- **Work instructions**:
In the listing below, how many lines contain the string "chat"? Answer with the number only.

- **Data records**:
^^^^^^^^

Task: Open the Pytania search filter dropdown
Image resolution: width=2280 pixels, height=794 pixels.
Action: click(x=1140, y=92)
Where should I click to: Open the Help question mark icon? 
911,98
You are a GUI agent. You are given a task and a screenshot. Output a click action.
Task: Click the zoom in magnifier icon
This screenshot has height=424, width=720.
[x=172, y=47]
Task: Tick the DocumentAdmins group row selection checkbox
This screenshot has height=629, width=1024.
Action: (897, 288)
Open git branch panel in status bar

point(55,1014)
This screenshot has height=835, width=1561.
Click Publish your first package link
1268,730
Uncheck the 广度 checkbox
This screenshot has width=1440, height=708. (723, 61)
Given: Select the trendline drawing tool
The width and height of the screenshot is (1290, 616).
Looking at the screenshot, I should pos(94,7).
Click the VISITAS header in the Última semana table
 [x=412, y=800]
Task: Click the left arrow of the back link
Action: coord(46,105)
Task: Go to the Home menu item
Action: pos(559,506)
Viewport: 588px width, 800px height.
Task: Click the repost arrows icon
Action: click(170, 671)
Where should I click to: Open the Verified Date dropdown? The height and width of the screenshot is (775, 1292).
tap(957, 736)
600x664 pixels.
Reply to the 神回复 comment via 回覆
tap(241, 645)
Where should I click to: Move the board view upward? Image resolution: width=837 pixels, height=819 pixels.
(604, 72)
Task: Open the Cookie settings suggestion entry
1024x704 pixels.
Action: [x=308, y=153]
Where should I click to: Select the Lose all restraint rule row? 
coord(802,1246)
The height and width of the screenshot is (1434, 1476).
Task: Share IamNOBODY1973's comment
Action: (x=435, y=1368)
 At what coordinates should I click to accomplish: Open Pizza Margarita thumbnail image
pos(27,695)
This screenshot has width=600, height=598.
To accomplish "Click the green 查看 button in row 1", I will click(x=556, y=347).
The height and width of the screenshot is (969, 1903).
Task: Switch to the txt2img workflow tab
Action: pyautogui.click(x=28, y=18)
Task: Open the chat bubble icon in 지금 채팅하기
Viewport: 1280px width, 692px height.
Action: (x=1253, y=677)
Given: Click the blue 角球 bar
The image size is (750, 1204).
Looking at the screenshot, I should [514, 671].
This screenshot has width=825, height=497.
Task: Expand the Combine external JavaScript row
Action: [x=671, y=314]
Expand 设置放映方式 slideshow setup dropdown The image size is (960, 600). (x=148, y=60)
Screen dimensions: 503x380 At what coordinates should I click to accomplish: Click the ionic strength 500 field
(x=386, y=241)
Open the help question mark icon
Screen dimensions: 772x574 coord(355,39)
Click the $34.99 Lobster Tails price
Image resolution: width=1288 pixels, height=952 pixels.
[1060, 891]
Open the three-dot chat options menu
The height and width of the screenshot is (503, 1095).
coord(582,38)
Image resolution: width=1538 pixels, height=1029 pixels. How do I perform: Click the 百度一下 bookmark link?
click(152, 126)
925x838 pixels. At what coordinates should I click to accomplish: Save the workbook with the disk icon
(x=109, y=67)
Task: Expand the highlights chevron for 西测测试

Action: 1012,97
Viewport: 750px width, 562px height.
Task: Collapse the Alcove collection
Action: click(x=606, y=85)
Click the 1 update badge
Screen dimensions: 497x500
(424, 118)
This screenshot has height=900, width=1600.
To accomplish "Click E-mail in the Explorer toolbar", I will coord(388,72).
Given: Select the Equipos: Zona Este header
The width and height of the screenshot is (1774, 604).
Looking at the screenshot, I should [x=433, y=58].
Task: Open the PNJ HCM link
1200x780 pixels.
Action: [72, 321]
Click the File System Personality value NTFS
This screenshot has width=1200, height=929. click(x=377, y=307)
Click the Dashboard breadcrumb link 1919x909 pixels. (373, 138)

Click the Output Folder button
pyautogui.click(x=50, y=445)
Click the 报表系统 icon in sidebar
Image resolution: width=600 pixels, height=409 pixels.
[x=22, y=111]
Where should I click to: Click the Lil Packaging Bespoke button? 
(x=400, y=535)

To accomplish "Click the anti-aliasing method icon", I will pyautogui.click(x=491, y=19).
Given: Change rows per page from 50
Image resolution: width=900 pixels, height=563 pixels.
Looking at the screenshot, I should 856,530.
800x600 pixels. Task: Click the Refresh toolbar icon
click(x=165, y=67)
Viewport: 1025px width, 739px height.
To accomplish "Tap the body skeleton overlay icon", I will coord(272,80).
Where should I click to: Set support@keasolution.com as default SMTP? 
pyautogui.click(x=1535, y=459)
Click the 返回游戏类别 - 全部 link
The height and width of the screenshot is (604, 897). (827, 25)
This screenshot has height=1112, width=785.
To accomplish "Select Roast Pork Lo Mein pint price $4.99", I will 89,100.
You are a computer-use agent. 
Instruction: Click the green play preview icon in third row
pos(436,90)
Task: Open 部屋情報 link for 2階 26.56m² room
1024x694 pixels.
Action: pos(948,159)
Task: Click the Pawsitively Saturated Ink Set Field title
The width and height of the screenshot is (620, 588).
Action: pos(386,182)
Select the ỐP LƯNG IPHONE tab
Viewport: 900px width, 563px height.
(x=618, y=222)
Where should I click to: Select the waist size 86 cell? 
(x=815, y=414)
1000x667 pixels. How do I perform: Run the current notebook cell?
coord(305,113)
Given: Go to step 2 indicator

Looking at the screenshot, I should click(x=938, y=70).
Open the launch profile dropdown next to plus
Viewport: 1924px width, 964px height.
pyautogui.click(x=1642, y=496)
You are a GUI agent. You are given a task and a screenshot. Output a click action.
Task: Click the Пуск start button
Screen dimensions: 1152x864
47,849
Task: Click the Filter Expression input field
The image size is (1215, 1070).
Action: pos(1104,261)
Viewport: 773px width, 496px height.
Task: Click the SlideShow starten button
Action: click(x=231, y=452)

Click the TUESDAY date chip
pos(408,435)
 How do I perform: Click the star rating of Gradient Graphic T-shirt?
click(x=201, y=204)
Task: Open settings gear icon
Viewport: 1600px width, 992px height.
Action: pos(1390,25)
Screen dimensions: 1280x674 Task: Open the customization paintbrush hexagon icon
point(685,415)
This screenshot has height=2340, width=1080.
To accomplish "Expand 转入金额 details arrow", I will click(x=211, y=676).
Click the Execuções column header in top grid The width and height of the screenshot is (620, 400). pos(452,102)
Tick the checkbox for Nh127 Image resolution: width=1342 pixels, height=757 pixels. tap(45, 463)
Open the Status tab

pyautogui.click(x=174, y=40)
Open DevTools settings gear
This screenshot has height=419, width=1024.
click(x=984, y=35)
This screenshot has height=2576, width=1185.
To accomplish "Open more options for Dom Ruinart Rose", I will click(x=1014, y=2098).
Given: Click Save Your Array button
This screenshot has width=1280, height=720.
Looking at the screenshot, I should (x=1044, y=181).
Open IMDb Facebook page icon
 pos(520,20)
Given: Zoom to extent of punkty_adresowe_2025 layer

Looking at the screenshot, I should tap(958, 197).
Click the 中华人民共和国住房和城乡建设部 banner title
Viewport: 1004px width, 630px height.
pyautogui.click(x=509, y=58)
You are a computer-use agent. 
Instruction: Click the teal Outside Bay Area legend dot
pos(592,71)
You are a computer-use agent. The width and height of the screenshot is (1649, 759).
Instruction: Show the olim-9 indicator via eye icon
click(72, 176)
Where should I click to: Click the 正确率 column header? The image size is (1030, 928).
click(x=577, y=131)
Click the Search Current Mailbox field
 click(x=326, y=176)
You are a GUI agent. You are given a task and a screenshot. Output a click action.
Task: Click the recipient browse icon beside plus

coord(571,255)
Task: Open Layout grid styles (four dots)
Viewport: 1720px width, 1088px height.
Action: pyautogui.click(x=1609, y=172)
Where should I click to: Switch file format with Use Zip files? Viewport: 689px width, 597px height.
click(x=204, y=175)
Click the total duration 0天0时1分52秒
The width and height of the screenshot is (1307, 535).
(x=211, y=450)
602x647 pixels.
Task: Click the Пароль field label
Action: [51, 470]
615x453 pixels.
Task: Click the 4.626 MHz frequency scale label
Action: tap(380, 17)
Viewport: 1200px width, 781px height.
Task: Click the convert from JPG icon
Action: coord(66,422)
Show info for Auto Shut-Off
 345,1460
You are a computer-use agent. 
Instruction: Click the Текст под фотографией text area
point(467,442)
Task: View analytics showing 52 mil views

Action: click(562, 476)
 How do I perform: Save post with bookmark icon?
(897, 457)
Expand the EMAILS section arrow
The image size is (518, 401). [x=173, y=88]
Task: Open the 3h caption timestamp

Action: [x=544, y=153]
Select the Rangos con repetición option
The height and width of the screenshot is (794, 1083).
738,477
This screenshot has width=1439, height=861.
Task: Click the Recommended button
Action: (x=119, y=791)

^^^^^^^^

- **Response**:
2